Fat is good for you – so don’t eliminate it from your diet completely. There are healthy fats like canola oil, oils from fatty fish like salmon, olive oil as well as from plant sources like avocados, olives, nuts and seeds.

Cut down on saturated fats and avoid trans fats, which are considered unhealthy fats. High fat meats, whole milk and oils like palm oil and coconut oil contain trans fats. They are also found in partially hydrogenated oils. Look out for them in any nutrition labels.

On top of not being good for your health, consuming too much of these fats can change the fat composition of your breast milk. Even though the effects of trans fats on cardiovascular health has not been discovered yet, we do know that such fats can negatively affect heart health in adults. They raise LDL (bad cholesterol) and lower HDL (good cholesterol), which can increase signs of inflammation. Unhealthy fats can also increase the risk of heart attacks and death from heart disease.

  • Your prenatal vitamins

Consider continuing taking your prenatal vitamins while you’re breastfeeding, for at least the first month or so. After that, you can take a regular multivitamin and mineral supplement, or choose to stay on your prenatal vitamin.

On top of your multivitamin, you can also consider taking calcium, vitamin or DHA.

A supplement doesn’t take the place of a well-balanced diet, but it can provide some extra insurance on those days when taking care of your new baby keeps you from eating as well as you’d like.

In addition to your prenatal vitamin or multivitamin, consider taking the following supplements (info from

Calcium: The recommended dose for women before, during, and after pregnancy is 1,000 milligrams (mg) daily. (Teenage mothers need 1,300 mg daily.)

Don’t get more than 2,500 mg daily from all sources. Exceeding this safe upper limit can lead to kidney stones, hypercalcemia, and renal insufficiency syndrome. It can also interfere with your body’s absorption of iron, magnesium, phosphorus, and zinc.

If you’re going to take calcium, also be sure to supplement with vitamin D.

Vitamin D: This vitamin is important for bone growth and overall health.
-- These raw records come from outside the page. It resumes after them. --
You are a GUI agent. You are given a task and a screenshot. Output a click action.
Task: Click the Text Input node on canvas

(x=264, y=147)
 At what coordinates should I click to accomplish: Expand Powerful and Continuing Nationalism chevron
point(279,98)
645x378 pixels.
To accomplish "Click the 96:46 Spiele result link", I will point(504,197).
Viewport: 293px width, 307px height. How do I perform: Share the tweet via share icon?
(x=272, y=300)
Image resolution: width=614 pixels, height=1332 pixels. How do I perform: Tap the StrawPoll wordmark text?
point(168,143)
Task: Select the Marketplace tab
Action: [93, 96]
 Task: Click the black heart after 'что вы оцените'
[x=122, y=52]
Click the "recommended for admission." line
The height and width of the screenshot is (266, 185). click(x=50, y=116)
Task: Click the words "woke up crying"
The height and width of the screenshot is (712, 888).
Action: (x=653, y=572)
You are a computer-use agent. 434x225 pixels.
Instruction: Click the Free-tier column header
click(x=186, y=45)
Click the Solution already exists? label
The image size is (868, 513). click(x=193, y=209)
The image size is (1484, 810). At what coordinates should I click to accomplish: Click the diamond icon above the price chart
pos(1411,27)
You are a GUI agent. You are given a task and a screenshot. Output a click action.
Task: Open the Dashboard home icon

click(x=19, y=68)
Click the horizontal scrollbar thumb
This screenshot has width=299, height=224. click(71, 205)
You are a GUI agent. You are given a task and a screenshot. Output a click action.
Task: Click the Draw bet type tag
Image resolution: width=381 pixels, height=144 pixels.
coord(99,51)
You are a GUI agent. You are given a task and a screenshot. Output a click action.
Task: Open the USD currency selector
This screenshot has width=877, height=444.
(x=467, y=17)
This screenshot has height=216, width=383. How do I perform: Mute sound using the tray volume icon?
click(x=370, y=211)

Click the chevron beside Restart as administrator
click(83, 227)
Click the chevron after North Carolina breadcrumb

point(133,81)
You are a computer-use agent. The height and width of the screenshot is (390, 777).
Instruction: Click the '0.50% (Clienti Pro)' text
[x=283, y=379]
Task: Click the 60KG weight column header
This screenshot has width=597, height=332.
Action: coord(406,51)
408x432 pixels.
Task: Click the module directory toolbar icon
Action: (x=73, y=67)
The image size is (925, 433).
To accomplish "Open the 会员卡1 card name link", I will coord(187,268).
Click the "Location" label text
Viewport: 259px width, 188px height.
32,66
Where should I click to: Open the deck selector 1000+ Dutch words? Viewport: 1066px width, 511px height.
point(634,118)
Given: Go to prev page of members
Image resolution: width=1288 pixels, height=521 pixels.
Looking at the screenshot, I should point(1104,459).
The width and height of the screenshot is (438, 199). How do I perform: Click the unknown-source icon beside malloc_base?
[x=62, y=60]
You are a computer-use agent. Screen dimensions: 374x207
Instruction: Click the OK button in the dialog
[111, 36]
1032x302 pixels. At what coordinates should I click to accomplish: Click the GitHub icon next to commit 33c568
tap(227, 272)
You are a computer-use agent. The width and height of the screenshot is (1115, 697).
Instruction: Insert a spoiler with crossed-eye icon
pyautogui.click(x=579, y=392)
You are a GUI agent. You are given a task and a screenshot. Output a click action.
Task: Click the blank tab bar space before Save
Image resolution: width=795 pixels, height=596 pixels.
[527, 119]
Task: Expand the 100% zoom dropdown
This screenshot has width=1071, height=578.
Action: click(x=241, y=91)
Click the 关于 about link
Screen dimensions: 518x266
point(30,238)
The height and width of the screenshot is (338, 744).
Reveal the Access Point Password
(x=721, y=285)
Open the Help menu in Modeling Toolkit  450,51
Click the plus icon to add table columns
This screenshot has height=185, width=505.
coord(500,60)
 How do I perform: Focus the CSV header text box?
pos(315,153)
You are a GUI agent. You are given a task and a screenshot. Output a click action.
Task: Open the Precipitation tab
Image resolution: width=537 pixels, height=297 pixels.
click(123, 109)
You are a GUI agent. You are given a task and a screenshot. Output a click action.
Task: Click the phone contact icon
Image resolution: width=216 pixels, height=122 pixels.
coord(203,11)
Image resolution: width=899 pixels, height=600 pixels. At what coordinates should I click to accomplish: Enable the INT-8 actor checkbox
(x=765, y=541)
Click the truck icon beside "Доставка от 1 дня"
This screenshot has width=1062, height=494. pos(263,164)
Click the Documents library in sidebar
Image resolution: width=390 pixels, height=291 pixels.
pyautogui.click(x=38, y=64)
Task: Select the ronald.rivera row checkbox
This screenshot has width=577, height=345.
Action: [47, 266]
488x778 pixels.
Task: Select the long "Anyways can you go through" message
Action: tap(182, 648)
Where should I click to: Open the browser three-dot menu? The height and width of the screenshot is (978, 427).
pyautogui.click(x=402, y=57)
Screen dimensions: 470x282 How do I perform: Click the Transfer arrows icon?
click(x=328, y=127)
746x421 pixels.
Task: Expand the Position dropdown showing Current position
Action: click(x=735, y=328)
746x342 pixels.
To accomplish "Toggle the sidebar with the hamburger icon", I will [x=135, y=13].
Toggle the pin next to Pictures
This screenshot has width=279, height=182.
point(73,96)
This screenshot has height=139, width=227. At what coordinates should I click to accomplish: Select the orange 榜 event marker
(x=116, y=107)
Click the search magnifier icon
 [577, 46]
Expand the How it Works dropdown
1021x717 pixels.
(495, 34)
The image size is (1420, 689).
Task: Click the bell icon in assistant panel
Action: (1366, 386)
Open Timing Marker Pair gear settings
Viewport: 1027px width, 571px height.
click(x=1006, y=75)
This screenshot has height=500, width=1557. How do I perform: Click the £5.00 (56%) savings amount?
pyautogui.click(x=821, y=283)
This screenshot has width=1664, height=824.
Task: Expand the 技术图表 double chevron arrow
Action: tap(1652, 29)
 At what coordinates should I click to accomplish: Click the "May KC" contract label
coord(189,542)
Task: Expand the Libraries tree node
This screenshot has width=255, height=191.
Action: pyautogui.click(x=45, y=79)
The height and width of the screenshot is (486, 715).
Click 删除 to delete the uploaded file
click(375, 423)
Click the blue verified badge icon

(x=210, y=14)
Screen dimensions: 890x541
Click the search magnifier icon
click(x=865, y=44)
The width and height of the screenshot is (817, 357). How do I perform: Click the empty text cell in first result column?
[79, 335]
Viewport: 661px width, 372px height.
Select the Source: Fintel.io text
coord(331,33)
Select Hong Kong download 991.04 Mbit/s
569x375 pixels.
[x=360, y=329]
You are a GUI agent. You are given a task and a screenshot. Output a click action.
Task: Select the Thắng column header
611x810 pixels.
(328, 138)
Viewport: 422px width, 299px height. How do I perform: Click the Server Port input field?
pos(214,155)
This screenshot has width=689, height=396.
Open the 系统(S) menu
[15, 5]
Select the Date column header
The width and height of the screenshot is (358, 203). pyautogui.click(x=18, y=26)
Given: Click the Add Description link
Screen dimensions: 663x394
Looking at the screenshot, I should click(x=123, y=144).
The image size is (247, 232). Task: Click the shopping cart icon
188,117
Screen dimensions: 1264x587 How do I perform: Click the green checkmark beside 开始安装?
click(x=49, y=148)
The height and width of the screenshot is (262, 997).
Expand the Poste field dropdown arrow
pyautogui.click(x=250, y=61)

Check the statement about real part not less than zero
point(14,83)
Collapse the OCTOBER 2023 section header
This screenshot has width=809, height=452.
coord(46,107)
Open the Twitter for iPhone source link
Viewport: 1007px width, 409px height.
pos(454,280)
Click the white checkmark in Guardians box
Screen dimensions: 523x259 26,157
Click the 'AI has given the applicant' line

Vitamin D also helps your body absorb calcium, and research suggests it may lower the risk of osteoporosis, high blood pressure, diabetes, and several autoimmune diseases.

Sun exposure helps your body produce vitamin D, but many women don’t get enough sun (especially in the winter and with the use of sunscreen) to make an adequate amount, and experts think the small amount found in food might not be enough. The best way to know whether you’re getting enough vitamin D is to have your blood tested.

The 2010 U.S. Dietary Guidelines and Institute of Medicine both recommend that all women get 600 IU (15 micrograms) of vitamin D daily, but no more than 4,000 IU. Very large amounts of vitamin D – more than 10,000 IU daily – may cause kidney and tissue damage.

By the way, breast milk doesn’t supply your baby with enough vitamin D. The American Academy of Pediatrics recommends that babies who are exclusively breastfed or who drink less than 32 ounces of formula daily receive a supplement of 400 IU (10 micrograms) of vitamin D each day too. Talk to your baby’s doctor about a vitamin D supplement.

Vitamin D is important for bone development and the prevention of rickets in children. Experts think that getting enough vitamin D in childhood may also help prevent certain conditions, like osteoarthritis, from developing later in life.

DHA: The DHA content of your breast milk depends on your diet, particularly on whether you eat fish. So if your diet doesn’t contain a few servings of cold water fish or other food containing DHA (like fortified eggs) every week, you might consider a supplement.

The American Academy of Pediatrics recommends that breastfeeding moms get 200 to 300 mg of DHA a day.